I: Normally we only hear bad news so it’s good to have some good news from time to time.  For example, did you hear in the news about Maria Garza?  She was sitting on an aeroplane in Denver airport with her one-year-old child when she saw a fire from the window.  It was coming from one of the engines.  Did you read that?  No?  It was amazing.  While the other passengers were running to the exits, Maria climbed out of the window and onto the wing of the plane.  She saved her daughter’s life and she was pregnant at the time!  So, in fact she saved three lives.  
In today’s programme we’re talking about why some people are survivors.  We want to know what makes these people so special.  For example, what are their personal qualities?  Here to help us answer that question is Doctor Sandy Weisz.  Sandy is a doctor of psychology and an expert in survival skills.  So Sandy, what kind of person is a survivor?
W: Well, the story of Maria Garza is a good one because she showed a personal quality that all survivors have.
I: Which is?
W: They are always decisive.  They always think and move very quickly and so she saved three lives.  It’s an important quality in a difficult situation.  Another important quality they need is determination.  For example, did you read about thirteen-year-old Bethany Hamilton?  She showed real determination.  One day when she was surfing a shark attacked her and she lost an arm.  It was an incredible story.  With one arm, she swam back to the beach.
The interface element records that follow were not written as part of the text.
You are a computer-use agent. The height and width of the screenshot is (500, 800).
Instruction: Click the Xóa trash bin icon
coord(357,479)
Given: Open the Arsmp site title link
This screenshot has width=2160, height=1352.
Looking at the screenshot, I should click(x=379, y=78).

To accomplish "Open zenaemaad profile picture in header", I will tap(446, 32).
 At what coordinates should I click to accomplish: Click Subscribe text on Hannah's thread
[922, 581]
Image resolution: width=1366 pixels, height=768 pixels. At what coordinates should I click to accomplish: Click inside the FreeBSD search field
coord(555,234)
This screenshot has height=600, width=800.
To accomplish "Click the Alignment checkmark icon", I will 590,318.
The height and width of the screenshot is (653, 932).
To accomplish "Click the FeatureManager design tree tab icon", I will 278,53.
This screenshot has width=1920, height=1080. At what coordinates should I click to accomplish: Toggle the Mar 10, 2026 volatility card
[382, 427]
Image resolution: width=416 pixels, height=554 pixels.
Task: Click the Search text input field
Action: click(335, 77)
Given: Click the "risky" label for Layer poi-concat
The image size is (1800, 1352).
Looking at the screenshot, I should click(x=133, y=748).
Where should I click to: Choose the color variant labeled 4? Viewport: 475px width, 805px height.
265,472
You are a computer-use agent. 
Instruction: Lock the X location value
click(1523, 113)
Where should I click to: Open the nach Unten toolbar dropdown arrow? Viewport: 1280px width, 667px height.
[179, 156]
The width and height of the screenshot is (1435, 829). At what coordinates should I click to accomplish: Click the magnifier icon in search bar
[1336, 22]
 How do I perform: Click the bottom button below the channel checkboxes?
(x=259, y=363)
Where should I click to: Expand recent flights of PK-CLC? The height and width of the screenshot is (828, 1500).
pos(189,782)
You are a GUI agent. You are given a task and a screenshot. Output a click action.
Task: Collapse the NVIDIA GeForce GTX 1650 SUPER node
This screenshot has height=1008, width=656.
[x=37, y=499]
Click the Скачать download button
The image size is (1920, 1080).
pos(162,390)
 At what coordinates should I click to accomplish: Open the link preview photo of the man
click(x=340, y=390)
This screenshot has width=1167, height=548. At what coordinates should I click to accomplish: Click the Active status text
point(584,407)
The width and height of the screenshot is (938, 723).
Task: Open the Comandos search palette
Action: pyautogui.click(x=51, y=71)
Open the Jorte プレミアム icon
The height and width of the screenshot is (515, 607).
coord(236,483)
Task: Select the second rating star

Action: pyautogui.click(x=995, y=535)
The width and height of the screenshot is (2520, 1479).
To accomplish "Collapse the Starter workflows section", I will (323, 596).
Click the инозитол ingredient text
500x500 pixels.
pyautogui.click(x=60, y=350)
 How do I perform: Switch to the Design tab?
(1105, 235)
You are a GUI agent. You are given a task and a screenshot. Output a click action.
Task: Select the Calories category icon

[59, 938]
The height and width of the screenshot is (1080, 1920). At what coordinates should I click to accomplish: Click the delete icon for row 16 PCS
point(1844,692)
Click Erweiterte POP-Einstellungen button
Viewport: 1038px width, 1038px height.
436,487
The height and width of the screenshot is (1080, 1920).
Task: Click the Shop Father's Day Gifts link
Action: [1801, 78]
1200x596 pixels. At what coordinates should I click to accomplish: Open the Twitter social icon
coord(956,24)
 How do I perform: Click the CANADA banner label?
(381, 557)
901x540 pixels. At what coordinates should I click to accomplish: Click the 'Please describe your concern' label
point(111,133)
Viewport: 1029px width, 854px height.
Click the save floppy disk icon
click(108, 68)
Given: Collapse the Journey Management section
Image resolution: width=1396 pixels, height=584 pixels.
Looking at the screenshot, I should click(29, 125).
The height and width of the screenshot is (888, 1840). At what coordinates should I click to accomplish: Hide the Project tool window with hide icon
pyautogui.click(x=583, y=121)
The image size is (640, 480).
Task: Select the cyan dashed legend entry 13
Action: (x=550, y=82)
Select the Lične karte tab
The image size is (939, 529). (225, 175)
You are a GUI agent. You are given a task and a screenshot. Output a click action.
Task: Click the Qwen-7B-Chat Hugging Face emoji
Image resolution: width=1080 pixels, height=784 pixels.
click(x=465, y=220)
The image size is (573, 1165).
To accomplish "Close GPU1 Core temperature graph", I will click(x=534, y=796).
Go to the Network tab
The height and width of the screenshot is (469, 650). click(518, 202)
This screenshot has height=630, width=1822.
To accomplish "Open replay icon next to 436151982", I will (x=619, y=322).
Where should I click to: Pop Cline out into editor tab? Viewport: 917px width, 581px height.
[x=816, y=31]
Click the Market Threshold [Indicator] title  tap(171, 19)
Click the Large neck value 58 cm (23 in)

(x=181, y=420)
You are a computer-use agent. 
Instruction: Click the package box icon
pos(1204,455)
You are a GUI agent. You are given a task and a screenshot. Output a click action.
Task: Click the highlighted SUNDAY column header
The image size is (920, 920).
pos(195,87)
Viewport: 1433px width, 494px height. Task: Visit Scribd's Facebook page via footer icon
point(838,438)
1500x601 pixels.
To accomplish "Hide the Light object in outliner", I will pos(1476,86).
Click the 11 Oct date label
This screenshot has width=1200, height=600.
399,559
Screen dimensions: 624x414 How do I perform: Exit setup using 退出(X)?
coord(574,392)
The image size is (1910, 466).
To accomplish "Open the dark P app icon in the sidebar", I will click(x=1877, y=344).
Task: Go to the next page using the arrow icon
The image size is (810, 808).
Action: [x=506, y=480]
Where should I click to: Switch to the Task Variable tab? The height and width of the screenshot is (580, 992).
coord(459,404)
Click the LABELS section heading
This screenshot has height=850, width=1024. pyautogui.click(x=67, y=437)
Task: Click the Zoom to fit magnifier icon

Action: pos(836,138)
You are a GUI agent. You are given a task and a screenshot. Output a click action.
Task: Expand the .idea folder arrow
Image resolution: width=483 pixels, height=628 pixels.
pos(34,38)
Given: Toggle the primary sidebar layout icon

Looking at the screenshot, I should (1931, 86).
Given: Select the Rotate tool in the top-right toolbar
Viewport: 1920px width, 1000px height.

I: Incredible, and there was another recent similar story …err that couple…the Carlsons.
W: Sorry, what were they doing?
I: They were sailing their boat when a wave hit them.  The boat sank and they were at sea for thirty-one days.
W: Oh yes, I remember that story.  But they were experienced with boats so skill and knowledge probably saved them more than anything else.
I: Right.  So, what if I don’t have special personal qualities or skills?  Is there anything I can do?
W: Yes, there is.  Most survivors don’t normally take risks.
I: What do you mean?
W: Well, on an aeroplane, the survivors usually wear seat belts.  At sea, you take extra food and water.  On a mountain, a climber always wears warm clothes…
I: Right.  I suppose we normally think survivors are risk takers but in fact most of them are quite careful.
W: Exactly.  We all take risks—even when we walk across the road—but most survivors don’t take unnecessary risks.